> **Problem to work on**
Turn everything from the line containing "has height=594, width=479." down to the line containing "category-label: Transport régulier" into a Markdown table with the columns Number and Text, numbering each line and skipping blank lines. Include only those lines.

====== Information provided

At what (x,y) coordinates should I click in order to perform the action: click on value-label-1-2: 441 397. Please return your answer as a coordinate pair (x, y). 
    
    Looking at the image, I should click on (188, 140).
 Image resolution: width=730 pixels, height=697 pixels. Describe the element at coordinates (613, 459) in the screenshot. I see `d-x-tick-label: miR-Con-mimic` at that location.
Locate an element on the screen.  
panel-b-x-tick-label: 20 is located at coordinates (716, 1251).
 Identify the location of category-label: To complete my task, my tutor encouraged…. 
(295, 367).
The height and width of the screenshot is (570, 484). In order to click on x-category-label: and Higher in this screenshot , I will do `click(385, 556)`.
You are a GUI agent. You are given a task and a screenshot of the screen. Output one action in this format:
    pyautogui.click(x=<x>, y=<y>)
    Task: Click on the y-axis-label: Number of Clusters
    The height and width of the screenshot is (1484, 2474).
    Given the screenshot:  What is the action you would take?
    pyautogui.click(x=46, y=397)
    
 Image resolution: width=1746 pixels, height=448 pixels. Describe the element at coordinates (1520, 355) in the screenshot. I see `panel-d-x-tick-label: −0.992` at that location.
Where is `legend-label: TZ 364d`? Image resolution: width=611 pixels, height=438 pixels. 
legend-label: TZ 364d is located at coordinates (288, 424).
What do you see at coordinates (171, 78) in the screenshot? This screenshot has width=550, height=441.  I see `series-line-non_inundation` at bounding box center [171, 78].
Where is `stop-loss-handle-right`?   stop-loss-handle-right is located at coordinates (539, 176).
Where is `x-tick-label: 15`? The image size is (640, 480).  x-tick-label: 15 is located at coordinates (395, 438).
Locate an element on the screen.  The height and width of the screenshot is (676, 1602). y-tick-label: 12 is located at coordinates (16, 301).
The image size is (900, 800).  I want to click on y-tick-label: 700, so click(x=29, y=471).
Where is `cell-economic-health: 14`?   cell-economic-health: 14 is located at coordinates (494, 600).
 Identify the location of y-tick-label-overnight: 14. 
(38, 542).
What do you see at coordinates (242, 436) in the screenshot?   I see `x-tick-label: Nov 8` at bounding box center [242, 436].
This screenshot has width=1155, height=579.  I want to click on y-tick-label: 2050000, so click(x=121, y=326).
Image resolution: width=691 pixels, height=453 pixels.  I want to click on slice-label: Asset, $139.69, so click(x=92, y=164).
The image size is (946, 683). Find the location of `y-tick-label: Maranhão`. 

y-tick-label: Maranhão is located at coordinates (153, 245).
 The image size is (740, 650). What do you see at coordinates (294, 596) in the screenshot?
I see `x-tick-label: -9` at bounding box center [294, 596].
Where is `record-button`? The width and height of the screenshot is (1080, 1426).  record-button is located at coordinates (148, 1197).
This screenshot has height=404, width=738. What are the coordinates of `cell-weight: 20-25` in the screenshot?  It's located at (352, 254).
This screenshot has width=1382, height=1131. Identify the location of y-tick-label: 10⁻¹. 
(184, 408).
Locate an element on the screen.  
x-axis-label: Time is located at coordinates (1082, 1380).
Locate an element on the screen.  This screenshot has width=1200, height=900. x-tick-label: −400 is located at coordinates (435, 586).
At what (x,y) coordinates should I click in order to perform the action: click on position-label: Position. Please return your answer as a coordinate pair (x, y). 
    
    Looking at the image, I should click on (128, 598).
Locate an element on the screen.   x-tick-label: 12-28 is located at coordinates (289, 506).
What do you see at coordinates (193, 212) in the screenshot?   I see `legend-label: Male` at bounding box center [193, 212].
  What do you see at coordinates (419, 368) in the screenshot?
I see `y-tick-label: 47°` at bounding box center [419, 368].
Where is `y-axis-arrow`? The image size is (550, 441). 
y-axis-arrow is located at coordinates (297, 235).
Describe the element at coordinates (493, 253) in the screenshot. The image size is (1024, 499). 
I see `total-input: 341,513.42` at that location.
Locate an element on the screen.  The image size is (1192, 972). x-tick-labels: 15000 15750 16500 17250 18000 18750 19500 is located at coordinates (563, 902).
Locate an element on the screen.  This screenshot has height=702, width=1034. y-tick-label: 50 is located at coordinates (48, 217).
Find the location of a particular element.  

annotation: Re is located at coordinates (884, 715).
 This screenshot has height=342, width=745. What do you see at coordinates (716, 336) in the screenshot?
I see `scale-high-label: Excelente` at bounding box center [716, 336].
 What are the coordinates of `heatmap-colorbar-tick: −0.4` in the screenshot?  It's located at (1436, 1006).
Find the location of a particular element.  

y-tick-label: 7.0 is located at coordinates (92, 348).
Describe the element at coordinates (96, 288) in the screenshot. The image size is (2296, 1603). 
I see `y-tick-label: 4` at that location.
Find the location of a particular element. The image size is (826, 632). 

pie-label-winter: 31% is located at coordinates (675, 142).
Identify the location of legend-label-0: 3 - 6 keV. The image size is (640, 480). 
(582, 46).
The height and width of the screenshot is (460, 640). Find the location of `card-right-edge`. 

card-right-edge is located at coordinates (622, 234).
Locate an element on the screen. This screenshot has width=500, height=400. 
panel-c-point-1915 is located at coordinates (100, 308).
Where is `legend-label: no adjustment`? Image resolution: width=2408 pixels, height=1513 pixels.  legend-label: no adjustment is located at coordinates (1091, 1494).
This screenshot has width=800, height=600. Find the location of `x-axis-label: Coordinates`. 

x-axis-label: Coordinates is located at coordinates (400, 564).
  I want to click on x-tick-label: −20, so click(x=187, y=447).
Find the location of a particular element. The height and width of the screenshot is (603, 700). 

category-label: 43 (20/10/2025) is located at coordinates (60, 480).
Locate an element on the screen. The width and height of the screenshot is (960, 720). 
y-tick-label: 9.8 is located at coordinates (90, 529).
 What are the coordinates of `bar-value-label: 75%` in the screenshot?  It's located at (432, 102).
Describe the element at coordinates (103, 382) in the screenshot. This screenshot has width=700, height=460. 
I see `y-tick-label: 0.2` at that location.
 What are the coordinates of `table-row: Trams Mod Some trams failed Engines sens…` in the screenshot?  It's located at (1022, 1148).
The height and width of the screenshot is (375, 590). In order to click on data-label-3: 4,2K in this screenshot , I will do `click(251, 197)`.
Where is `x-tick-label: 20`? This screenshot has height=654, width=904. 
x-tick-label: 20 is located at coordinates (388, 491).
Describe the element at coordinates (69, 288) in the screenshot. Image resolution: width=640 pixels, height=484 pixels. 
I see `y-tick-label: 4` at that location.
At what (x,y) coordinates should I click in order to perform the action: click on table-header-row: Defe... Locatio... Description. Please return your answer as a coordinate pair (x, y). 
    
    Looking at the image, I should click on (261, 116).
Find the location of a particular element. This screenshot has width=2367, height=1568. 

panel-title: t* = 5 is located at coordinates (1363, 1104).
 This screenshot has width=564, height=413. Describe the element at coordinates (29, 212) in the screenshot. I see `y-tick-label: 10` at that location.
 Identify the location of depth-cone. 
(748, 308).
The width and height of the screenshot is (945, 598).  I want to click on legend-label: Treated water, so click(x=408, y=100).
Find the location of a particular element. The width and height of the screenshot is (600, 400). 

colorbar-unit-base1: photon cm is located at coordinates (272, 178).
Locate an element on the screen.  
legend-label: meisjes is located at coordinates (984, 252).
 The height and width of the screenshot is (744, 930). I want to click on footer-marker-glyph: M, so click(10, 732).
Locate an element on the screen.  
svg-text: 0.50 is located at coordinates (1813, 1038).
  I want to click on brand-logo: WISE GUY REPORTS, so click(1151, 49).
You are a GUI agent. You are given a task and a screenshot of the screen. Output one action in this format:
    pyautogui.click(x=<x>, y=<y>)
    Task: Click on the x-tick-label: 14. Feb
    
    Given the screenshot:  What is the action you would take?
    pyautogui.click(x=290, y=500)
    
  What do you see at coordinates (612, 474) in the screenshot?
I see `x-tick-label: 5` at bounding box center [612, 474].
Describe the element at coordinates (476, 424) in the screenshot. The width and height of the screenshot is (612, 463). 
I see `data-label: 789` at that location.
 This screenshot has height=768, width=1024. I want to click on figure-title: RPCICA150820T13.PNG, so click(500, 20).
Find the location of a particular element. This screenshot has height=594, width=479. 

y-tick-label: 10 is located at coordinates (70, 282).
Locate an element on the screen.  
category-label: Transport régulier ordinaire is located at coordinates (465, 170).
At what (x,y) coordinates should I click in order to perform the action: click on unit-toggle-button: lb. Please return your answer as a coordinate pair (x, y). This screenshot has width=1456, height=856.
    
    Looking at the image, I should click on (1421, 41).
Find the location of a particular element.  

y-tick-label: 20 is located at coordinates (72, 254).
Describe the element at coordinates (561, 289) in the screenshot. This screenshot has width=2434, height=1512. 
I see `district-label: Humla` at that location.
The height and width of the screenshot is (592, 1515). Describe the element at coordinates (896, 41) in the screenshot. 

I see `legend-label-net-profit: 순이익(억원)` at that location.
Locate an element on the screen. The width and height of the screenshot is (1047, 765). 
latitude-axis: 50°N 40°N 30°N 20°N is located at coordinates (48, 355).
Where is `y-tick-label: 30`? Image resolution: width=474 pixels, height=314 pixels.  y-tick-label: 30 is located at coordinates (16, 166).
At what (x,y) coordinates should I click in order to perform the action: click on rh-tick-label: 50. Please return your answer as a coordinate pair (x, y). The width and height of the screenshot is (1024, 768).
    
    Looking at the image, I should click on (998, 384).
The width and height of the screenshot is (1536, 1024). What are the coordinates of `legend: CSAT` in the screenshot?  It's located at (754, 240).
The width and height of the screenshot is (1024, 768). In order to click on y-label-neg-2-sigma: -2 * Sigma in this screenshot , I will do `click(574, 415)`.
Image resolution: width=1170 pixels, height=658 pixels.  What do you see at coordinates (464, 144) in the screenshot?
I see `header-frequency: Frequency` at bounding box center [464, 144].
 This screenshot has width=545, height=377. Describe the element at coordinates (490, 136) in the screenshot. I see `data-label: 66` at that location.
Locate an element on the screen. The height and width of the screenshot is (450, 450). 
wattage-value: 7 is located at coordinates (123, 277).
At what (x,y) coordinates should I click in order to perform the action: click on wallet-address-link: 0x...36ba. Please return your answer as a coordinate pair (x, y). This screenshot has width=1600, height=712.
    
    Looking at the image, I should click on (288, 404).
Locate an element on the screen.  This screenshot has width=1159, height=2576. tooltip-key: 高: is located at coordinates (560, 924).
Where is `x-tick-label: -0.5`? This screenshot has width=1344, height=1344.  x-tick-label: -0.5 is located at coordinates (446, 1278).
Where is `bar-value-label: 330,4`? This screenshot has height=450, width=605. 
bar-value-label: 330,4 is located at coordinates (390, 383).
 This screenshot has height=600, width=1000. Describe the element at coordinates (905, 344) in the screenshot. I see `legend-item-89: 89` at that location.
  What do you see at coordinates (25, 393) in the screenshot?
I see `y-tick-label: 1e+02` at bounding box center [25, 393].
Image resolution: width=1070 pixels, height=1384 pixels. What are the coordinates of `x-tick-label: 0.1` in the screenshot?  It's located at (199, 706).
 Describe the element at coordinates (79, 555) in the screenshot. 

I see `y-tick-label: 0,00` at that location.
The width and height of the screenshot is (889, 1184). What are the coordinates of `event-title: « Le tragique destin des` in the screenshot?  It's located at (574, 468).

============

> **Result of this task**
| Number | Text |
|---|---|
| 1 | Find the location of a particular element. This screenshot has height=594, width=479.  |
| 2 | y-tick-label: 10 is located at coordinates (70, 282). |
| 3 | Locate an element on the screen.   |
| 4 | category-label: Transport régulier ordinaire is located at coordinates (465, 170). |